Anton C. Zijderveld – Sahnelik Toplum


Anton C. Zijderveld – Sahnelik Toplum
Sosyolojinin Yeniden Tanımlanması

Profesyonel, akademik sosyoloji, gerçekte olduğundan ve olabileceğinden daha fazla bilimsel davranmaktadır.
…gerçeklik hakkında sağduyulu her insanın kendi çabasıyla düşünebildiği şeyleri zor kelimelerle ifade etmektedir. (s. 13)

Asıl görevleri, toplumu keşfetmek olan çoğu sosyolog, bu işlevlerini unuturlar. (S. 14)

Teori kelimesi, ‘görmek’ veya ‘yargılamak’ anlamlarına gelen Yunanca theorein fiilinden gelmektedir. İyi bir teori, eğer eylemi, güncel pratiğin yoğun uğraşlarını bir tarafa bırakıp, kendimize zaman ayırıp; bu pozisyondan hareketle çevremizdeki gerçekliğe dikkatle bakarsak ve daha iyi görmek amacıyla düşünürsek, ancak o zaman ortaya çıkabilir. (s. 16)

…ilk bilimsel devrimi gerçekleştiren Nicholas Copernicus (1473-1543) bilimsel bir teoriyi yargılamak/değerlendirmek için iki kriter kabul ediyordu. İlk olarak o gözlemlerle uyumlu olmalı, ikinci olarak entelektüel olarak çekici olmalıdır.
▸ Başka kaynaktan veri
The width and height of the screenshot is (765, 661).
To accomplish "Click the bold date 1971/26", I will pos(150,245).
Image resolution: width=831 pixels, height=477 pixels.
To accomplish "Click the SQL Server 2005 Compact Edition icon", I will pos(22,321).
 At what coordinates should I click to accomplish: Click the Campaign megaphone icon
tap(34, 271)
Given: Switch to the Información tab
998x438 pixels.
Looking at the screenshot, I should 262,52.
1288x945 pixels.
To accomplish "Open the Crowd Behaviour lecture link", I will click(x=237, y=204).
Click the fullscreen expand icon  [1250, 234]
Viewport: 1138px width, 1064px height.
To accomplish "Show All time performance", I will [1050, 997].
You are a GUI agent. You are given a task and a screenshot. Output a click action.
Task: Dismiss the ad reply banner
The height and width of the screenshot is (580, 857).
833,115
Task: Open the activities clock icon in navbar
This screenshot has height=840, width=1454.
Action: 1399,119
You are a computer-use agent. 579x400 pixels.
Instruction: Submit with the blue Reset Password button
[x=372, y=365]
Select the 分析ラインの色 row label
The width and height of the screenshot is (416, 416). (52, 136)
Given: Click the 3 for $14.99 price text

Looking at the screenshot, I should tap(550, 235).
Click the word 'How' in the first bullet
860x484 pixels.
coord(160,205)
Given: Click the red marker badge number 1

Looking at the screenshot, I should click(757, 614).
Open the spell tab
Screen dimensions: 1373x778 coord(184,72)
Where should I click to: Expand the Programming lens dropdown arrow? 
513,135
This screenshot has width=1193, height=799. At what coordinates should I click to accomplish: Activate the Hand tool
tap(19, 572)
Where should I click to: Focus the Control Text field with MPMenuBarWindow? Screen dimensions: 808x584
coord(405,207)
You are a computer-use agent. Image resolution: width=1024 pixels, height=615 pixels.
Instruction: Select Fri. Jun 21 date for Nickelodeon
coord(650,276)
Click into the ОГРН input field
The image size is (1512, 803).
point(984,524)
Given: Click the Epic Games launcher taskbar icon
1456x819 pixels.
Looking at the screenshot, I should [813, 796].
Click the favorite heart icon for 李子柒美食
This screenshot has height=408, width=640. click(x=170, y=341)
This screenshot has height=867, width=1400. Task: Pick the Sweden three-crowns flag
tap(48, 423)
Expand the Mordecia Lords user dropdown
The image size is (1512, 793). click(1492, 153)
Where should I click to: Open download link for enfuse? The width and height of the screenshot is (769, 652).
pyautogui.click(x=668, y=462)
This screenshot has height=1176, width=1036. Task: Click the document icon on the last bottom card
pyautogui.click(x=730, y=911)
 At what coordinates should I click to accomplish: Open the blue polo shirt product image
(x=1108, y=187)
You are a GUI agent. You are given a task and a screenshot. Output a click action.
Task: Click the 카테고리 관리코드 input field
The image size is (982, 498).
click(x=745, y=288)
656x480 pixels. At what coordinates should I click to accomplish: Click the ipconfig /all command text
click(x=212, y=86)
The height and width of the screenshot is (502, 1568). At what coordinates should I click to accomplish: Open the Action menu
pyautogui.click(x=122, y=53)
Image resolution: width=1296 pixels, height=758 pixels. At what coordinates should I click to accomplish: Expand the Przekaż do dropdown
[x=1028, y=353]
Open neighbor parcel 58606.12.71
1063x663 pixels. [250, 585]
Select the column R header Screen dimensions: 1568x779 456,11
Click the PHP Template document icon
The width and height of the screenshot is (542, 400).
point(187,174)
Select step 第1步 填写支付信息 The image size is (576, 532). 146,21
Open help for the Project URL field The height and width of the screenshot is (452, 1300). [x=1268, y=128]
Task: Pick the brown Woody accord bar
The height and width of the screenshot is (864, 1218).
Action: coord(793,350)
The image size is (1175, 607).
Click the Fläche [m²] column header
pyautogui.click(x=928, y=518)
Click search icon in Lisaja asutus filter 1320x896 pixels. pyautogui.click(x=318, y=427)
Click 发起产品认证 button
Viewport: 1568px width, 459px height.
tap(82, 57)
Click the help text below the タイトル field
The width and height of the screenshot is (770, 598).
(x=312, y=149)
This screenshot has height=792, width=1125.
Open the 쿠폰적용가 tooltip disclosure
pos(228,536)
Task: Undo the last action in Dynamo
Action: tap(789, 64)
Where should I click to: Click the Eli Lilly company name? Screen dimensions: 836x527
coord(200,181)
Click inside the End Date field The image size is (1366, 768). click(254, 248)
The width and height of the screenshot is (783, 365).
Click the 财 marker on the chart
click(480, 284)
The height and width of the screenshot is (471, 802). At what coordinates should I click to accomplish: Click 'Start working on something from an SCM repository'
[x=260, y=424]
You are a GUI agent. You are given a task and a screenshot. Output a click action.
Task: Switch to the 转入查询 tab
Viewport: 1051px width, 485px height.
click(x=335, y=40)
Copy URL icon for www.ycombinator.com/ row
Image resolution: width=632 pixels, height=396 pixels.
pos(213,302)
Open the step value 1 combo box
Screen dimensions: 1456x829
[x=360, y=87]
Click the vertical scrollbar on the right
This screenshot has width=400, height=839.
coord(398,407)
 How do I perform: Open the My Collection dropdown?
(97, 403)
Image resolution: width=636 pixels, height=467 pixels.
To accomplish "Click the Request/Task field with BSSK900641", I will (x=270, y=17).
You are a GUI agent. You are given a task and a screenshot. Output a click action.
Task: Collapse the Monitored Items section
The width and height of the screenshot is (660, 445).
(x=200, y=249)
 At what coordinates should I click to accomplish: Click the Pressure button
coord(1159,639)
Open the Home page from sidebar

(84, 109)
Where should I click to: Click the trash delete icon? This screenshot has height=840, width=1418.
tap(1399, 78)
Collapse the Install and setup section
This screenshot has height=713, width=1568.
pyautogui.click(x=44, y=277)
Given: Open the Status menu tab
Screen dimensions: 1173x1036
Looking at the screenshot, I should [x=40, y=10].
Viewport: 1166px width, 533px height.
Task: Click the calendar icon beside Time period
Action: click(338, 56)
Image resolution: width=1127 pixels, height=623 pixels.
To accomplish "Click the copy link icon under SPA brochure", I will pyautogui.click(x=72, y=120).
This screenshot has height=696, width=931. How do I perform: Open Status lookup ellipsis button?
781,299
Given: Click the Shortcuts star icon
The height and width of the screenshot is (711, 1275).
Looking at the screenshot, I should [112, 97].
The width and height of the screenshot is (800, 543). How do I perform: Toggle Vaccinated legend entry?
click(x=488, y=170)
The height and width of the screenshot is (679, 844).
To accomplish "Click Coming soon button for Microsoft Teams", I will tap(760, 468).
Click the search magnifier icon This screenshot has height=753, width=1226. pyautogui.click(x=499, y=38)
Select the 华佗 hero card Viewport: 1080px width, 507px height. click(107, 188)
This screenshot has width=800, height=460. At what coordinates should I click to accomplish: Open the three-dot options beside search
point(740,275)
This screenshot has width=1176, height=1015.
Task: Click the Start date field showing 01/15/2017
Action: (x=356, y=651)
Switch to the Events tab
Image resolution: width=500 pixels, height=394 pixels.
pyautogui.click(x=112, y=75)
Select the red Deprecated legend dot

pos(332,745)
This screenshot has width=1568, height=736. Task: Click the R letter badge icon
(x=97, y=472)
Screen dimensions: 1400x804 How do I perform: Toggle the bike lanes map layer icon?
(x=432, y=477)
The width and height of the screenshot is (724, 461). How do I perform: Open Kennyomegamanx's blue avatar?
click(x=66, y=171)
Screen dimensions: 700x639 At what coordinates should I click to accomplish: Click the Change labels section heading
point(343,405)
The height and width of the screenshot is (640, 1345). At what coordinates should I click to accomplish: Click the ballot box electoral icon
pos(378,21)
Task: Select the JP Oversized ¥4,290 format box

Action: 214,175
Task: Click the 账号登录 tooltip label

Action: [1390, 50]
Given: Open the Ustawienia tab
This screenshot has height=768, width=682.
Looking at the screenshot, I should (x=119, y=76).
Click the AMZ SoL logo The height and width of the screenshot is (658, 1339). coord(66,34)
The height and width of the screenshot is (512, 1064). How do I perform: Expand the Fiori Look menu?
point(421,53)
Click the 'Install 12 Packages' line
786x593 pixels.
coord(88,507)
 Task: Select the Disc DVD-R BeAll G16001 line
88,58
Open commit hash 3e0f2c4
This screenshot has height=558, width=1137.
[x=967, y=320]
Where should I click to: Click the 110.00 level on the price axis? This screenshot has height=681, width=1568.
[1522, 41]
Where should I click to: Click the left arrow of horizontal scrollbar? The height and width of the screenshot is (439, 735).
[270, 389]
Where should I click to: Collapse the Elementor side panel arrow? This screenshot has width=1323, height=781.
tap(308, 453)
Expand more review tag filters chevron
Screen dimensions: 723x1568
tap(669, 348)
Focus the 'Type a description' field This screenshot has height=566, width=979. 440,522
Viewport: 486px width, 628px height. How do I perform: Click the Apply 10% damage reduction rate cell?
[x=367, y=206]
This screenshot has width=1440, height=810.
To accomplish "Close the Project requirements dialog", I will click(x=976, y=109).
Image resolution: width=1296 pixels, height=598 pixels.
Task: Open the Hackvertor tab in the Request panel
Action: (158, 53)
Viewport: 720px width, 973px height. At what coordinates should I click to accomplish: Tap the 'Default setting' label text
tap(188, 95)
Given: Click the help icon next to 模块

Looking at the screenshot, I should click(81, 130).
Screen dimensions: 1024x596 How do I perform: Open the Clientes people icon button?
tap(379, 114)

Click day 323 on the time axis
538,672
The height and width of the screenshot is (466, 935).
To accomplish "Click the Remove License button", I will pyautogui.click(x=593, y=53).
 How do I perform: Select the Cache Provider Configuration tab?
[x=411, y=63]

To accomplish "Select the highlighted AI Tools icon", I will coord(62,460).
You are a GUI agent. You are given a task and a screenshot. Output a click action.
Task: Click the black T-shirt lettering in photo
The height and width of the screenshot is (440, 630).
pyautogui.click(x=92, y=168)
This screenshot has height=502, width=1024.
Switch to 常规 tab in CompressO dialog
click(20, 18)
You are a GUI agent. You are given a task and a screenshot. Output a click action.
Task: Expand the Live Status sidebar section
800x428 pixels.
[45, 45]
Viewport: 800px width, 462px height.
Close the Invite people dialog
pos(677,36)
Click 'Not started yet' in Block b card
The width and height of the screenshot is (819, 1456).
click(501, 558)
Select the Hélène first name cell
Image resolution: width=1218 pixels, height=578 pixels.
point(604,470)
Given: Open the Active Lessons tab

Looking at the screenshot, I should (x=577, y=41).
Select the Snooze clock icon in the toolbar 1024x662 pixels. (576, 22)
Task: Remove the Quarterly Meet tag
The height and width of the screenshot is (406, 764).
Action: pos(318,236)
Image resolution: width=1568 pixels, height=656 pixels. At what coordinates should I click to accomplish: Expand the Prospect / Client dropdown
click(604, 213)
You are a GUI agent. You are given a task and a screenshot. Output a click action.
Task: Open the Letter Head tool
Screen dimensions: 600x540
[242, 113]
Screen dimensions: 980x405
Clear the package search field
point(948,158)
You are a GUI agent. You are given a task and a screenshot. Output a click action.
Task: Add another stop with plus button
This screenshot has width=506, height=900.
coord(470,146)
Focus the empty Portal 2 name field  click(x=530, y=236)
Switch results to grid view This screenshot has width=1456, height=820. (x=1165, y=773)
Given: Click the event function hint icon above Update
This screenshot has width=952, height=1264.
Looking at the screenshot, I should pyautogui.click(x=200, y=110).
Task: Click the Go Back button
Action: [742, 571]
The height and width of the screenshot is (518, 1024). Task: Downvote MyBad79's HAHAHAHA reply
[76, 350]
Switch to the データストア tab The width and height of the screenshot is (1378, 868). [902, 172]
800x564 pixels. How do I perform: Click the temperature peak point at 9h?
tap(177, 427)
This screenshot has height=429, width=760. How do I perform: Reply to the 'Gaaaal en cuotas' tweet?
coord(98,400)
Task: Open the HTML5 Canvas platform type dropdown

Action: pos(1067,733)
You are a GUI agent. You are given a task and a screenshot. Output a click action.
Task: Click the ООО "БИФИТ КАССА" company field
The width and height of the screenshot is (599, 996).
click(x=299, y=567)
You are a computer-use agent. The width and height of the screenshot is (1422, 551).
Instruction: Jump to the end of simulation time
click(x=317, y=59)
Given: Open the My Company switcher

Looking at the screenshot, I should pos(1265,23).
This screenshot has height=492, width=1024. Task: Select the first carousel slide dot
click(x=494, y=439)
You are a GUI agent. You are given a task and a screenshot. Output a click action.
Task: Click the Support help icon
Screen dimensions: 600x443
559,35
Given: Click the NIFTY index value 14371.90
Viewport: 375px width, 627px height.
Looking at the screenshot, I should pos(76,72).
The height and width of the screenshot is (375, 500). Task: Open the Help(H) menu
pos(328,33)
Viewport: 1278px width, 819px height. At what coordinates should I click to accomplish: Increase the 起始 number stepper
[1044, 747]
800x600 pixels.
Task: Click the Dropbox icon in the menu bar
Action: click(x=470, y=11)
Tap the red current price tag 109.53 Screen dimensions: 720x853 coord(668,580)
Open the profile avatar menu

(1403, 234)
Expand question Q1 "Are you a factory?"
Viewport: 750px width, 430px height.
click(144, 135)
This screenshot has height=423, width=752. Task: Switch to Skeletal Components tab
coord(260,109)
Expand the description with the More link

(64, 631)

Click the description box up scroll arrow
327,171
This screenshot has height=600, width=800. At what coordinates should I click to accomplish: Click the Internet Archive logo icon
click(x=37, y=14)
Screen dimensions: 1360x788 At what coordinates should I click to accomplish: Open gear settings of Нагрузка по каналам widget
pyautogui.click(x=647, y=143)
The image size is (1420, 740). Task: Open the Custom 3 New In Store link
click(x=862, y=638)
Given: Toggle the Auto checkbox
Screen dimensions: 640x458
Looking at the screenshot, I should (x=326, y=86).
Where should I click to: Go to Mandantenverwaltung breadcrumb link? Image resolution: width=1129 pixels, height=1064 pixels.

Başka bir deyişle ‘ruhu okşamalıdır.’ Bu ikinci kriteri biz kaybettik. (s. 17)

Ekonomi, insani eylemleri temelde para olgusu ile malların ve hizmetlerin üretim ve tüketimi açısından ele alırken, siyaset bilimi bu eylemlere öncelikli olarak güç olgusu ve üretilen mal ve hizmetlerin paylaşımında söz sahibi olan otorite açısından yaklaşmaktadır. Tarih biliminde insani eylemler, geçmişten hareketle ve bu eylemleri etkileyen ve yönlendiren süreçler açısından incelenir. Bu anlamda geçmiş yeniden kurgulanır ve yorumlanır. (s. 24)

Varoluşçuluk, tümüyle bireyi ve onun özgürlük ve özgünlüğünü vurgulamaktadır. Marksizm ise insanı, temelde özgürlük ve özgürlüğü sömürü mekanizmaları tarafından baskılanan bir sınıfın temsilcisi olarak görmektedir. (s. 28)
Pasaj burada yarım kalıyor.